* Provided information:
-- -- --
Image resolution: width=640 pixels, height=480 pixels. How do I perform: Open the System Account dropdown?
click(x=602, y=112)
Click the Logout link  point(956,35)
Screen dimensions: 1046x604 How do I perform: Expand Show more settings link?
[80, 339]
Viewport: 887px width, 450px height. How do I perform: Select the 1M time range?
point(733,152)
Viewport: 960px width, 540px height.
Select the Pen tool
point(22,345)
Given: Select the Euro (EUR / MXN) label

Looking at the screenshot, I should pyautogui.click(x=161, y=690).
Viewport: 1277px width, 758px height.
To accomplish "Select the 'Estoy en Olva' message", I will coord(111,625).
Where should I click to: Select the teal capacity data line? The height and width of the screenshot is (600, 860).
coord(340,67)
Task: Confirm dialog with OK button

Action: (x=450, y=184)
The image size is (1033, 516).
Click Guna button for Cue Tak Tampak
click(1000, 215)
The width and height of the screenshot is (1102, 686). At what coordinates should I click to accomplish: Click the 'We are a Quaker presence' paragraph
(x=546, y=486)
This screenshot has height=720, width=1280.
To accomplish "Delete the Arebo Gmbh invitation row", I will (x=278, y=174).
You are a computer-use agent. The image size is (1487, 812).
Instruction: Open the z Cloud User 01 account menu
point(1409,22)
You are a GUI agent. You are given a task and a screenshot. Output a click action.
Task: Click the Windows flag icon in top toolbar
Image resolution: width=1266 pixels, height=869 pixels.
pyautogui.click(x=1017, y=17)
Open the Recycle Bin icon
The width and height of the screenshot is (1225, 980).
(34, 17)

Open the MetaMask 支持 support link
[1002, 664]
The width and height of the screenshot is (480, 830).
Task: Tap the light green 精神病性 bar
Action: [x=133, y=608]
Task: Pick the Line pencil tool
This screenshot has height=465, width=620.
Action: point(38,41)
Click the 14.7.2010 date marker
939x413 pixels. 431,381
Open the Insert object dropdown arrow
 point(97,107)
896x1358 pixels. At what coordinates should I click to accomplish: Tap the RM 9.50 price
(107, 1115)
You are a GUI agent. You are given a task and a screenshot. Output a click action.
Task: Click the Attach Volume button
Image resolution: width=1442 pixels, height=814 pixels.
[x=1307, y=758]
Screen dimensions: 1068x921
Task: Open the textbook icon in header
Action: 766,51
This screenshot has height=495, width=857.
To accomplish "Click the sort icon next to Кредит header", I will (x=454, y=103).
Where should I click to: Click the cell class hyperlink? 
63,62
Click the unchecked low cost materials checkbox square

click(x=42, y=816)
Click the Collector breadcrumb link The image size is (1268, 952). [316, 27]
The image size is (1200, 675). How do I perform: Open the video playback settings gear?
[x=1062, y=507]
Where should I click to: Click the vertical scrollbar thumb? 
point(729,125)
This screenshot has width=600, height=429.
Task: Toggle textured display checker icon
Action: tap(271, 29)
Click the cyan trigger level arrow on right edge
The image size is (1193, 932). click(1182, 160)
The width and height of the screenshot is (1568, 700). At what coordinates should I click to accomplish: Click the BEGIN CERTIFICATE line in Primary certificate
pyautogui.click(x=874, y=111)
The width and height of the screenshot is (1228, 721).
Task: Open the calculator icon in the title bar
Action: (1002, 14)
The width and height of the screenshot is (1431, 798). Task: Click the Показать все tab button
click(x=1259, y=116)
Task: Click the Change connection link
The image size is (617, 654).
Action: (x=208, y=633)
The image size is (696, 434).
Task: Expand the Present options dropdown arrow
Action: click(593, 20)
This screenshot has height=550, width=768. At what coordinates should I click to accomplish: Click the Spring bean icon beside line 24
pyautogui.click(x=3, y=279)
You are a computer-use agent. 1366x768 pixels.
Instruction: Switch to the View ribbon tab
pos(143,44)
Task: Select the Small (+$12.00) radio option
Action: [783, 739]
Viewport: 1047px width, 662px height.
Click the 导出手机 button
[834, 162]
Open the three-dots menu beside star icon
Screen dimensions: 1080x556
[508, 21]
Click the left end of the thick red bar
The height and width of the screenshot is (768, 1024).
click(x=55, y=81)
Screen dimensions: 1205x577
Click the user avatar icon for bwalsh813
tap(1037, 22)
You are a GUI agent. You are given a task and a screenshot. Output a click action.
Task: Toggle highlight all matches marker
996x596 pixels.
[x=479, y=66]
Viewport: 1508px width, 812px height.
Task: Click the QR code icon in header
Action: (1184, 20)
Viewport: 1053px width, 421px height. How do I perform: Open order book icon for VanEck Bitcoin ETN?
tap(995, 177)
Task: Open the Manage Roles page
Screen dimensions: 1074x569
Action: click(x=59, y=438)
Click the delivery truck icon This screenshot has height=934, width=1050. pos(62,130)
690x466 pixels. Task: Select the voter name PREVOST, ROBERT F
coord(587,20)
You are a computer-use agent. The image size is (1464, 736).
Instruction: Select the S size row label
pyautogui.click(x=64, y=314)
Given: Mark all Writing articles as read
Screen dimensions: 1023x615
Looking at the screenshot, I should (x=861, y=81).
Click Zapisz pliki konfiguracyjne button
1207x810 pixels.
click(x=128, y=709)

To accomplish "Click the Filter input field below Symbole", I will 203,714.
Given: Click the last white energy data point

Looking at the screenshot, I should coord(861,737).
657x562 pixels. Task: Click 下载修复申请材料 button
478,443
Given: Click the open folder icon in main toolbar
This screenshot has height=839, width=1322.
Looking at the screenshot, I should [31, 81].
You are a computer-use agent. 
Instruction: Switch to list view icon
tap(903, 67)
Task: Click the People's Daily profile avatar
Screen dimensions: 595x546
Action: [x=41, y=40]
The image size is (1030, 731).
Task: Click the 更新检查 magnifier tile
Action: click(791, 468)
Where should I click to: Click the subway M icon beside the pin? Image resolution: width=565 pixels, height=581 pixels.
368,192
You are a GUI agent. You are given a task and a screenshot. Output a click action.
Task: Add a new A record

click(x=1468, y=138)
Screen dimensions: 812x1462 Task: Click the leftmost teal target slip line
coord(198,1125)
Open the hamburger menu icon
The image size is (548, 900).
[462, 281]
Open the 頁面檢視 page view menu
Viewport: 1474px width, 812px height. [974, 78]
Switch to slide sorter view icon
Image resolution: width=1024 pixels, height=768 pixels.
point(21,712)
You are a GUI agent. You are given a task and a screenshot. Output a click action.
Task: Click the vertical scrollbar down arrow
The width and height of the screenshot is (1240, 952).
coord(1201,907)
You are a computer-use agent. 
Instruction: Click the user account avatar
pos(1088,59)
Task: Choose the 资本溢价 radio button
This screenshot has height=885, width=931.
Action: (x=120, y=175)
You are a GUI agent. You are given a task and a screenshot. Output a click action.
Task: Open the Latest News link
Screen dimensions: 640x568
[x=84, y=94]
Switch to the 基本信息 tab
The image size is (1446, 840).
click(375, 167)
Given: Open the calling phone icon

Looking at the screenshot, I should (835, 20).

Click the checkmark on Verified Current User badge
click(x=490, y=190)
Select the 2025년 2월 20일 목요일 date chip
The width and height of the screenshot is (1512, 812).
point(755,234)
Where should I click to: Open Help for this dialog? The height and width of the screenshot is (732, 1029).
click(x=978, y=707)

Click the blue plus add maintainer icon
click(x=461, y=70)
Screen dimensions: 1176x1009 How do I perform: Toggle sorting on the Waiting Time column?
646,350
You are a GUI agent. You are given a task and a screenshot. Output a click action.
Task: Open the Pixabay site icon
-- -- --
* Try it: Show the lines above with "computer".

* Response to the exercise:
You are a computer-use agent. The image size is (1487, 812).
You are a computer-use agent. 1366x768 pixels.
You are a computer-use agent. The image size is (1464, 736).
You are a computer-use agent. 
You are a computer-use agent. 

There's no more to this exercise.